The story had been filed in Kashmir, near Pakistan, where her family is originally from. "And you know where, through maybe any twist of fate, I could've potentially grown up," Tahir says. After work that day, she couldn't get the story out of her head. "I remember walking through the Post garage and thinking about it. I was thinking about my own brothers — I'm very close to them — and the idea that I could live in a place where they could just be taken."
So it was cathartic to go home and start writing a fictional story about a girl with black hair and golden eyes whose brother is similarly disappeared. That story became her first novel, An Ember in the Ashes, and an immediate best-seller. Paramount Pictures bought the movie rights before it was even published, and critics compared it to The Hunger Games and Game of Thrones.
But at least one critic thinks An Ember in the Ashes is something all its own. Marie Rutkoski is an English professor who also writes young adult fiction. She says Tahir's book is unlike The Hunger Games because Tahir writes from multiple points of view, showing empathy even with the merciless headmistress of the military school that the main character, Laia, has infiltrated.

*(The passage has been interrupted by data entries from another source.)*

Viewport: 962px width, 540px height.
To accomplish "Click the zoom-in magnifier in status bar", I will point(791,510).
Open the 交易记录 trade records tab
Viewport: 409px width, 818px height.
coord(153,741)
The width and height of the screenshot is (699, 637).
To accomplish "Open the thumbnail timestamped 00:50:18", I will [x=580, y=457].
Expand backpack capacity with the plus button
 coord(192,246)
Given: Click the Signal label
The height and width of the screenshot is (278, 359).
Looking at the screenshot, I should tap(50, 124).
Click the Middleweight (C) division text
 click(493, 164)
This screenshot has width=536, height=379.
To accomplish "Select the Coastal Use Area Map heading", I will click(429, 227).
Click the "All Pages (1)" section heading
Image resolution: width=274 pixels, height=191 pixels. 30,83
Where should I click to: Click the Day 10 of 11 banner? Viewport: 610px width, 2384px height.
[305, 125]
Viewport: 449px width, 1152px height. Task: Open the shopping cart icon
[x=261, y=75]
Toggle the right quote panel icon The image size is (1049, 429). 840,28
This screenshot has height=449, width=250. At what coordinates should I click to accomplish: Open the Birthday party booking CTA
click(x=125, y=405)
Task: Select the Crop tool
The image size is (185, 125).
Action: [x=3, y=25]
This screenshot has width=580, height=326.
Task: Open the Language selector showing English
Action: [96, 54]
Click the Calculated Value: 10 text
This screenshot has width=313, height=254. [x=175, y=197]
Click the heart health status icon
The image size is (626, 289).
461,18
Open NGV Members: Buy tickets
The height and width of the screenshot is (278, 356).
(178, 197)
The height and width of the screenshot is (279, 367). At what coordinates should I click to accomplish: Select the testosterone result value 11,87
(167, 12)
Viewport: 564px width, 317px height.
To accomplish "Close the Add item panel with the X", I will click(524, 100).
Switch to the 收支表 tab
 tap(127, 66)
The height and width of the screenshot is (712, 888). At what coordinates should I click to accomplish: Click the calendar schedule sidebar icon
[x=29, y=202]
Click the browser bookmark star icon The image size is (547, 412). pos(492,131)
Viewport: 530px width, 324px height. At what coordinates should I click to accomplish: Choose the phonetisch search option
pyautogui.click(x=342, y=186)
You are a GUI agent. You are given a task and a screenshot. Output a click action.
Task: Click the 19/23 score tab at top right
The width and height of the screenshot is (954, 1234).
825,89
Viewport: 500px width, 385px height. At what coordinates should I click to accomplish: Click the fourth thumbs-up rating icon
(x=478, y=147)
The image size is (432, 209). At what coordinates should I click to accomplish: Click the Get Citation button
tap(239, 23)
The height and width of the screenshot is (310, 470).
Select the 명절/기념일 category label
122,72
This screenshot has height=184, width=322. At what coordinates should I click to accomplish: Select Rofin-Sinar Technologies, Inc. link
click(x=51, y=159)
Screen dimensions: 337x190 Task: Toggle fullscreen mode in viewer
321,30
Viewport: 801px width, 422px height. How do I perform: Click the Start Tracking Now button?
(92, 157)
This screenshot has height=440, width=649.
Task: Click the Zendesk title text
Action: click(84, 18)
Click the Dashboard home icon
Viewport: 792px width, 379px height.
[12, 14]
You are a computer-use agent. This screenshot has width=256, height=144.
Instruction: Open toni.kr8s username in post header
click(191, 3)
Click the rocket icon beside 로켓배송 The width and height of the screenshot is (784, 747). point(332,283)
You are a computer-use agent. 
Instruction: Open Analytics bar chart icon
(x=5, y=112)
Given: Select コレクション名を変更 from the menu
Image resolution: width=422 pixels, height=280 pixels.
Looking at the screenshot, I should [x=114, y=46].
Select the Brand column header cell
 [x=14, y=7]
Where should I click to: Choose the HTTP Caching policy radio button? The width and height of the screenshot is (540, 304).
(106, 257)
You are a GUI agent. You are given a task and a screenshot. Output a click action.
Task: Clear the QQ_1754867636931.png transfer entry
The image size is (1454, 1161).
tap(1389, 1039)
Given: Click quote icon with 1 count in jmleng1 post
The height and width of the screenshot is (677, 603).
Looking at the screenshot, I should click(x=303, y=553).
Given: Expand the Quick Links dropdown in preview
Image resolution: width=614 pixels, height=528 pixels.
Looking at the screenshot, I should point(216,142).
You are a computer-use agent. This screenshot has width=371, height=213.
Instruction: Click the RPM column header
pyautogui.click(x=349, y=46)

"It felt so strange to be able to see from her perspective because she is so horrible," Rutkoski says. She also appreciates the rich, dense layers of Tahir's fantasy world, which borrows from ancient Sparta, Bedouin culture and the loneliness of the author's own California childhood.
Tahir grew up in an isolated town in the Mojave Desert. Her parents owned a motel with 18 rooms and a pool they didn't always fill. Even though the motel was near a bustling military base, it wasn't the financial success her parents had hoped for. "Flipping the no vacancy sign was always a really huge deal because it happened so rarely," Tahir remembers.
The author says her childhood wasn't easy, and she spent a lot of time getting lost in her brothers' comic books. "I didn't fit in because I looked different from everybody else, and my family didn't fit in," she says. "You know, I heard people call them names or tell them to go back."
But feeling different helped form her as a writer, and growing up in a motel meant exposure to the parade of characters passing through. "Crazy people, weird people, interesting people," she says. "There was this one guy who kept birds and I remember that he wanted to pay us with a bird. And when he left, he gave us a parakeet."
Those motel guests informed the fantastical characters in Tahir's books. Another source of inspiration: the folktales her mother told her about jinns, supernatural beings that are common to Muslim mythology in South Asia and the Middle East. "She said that they lived in trees and they have really bright eyes — that's something that made it into the book," Tahir says.
As much as the fantasy might feel like an escape, Tahir believes there's a reason why books like hers, set in dystopias, speak to so many readers right now: It may be that they're trying to understand the all-too-real dystopias spread all over the news.